== Segment start ==

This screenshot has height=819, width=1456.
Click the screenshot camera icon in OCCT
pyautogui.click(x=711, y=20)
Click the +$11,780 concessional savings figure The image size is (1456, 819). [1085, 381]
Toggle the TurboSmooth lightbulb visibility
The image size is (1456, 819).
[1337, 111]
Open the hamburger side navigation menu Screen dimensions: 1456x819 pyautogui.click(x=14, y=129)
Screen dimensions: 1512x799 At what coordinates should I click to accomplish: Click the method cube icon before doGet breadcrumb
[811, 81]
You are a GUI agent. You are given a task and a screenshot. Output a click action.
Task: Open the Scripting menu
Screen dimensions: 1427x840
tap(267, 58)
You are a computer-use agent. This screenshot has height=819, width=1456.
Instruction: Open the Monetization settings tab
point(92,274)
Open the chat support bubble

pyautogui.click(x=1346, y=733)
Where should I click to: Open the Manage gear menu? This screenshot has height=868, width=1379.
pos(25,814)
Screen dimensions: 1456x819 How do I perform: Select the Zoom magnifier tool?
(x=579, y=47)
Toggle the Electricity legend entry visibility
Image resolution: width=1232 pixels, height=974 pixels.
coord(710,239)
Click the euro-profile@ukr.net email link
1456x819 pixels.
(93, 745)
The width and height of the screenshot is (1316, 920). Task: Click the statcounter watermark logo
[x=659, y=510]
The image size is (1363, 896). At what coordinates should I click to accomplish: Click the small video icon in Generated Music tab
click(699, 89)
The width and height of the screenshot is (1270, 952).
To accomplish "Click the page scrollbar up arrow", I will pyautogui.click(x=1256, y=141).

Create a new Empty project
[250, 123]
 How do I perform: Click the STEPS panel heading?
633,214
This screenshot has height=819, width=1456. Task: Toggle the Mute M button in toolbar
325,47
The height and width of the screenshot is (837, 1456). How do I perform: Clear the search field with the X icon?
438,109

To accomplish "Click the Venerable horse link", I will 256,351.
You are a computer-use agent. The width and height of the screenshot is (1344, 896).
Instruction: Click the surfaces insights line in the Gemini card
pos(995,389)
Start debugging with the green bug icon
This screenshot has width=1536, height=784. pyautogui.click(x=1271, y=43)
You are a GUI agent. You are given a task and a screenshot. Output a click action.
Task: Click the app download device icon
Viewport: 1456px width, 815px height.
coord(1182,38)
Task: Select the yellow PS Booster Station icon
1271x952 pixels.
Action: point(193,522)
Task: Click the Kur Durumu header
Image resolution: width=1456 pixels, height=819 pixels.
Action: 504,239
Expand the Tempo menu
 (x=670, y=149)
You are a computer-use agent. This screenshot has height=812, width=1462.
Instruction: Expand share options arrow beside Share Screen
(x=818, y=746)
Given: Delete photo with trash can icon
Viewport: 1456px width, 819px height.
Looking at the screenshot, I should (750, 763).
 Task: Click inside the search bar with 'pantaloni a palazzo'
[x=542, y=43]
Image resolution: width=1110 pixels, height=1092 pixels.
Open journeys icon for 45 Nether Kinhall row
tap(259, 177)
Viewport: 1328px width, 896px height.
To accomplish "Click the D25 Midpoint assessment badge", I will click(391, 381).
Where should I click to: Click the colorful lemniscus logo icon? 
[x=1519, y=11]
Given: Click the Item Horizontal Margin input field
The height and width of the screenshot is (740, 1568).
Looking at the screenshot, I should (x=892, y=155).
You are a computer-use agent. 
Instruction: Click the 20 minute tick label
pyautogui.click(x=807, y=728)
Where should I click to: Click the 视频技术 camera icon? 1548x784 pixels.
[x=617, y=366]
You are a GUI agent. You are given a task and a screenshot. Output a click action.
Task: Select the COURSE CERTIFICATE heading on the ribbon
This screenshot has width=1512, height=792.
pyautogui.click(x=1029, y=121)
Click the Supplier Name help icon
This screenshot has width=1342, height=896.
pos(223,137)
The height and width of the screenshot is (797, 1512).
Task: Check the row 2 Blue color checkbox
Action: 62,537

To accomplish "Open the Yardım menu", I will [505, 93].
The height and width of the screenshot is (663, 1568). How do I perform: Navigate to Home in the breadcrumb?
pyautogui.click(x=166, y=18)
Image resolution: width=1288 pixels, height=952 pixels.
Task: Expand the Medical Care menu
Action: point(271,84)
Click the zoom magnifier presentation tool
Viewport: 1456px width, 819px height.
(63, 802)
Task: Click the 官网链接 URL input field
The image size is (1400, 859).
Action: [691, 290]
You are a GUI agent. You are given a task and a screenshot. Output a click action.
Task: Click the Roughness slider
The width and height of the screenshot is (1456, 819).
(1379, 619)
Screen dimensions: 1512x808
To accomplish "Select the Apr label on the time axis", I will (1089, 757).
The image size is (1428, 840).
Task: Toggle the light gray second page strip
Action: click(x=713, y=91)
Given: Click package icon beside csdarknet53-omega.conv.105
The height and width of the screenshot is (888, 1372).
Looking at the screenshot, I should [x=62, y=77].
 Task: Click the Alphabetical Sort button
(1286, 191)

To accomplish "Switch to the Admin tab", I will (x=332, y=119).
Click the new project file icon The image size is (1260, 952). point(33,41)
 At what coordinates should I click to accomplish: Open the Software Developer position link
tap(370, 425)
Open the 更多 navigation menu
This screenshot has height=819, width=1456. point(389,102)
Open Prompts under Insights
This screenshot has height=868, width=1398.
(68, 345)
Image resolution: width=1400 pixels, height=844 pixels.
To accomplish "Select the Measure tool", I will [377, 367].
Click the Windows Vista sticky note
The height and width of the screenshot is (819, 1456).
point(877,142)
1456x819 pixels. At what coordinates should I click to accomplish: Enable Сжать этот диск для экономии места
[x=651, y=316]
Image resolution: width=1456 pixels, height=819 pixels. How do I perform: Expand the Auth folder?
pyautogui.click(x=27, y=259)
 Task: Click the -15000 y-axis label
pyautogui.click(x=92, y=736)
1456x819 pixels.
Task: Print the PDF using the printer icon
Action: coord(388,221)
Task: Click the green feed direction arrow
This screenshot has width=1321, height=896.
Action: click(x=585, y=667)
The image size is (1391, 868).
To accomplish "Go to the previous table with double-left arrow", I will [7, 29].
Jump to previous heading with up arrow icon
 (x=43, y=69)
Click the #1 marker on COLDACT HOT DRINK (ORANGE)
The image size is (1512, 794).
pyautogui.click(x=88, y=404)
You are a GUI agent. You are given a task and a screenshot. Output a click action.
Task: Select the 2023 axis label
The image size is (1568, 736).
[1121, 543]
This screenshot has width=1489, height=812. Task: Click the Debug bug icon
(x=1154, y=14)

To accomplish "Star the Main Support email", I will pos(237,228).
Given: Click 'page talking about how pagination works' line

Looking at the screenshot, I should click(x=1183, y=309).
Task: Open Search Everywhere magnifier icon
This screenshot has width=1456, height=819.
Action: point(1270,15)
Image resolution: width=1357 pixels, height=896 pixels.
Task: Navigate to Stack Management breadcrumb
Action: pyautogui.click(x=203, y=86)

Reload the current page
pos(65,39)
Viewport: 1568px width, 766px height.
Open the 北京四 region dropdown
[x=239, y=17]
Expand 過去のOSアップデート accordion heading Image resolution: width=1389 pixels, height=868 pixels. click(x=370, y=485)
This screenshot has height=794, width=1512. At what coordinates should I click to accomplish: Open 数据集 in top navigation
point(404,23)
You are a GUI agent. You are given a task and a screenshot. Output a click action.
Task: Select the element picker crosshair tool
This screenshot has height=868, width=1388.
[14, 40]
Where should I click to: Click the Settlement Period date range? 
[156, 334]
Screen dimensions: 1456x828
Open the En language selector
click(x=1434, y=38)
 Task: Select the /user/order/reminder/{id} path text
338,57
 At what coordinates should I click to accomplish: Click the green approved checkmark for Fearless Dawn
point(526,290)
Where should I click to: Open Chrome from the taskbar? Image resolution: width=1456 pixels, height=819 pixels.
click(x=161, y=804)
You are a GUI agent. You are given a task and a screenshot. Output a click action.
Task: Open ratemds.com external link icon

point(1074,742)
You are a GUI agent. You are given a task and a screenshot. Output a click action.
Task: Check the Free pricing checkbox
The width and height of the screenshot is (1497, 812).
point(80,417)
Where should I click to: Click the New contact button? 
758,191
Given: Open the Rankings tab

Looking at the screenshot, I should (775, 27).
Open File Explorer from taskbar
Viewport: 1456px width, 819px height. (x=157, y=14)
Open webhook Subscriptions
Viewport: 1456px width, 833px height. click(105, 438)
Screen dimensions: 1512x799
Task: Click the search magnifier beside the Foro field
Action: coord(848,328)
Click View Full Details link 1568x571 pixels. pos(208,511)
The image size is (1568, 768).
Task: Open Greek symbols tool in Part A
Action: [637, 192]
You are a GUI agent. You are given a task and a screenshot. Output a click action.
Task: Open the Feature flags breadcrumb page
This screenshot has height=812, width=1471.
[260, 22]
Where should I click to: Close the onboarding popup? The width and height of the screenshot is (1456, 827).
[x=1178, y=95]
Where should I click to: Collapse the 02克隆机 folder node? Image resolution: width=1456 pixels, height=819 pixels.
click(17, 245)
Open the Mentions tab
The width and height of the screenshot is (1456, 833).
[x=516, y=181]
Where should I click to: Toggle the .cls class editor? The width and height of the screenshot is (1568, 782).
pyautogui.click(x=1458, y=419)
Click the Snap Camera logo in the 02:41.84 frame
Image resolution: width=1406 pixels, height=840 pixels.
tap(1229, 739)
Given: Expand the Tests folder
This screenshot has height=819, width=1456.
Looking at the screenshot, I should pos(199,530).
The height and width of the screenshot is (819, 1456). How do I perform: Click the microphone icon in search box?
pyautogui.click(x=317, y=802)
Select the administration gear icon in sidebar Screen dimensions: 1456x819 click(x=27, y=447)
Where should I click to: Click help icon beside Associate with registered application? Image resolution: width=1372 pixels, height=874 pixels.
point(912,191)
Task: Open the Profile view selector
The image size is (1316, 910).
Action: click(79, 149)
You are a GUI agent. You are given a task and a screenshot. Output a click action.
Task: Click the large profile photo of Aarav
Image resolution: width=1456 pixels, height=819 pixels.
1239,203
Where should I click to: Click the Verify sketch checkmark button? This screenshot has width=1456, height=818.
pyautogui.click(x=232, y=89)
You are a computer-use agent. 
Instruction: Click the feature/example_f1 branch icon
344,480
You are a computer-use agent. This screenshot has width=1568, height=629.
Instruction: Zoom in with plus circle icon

== Segment end ==

About this exercise:
Which lines above hold the string "input"? Copy each of them.

Solution:
Given: Click the Item Horizontal Margin input field
Task: Click the 官网链接 URL input field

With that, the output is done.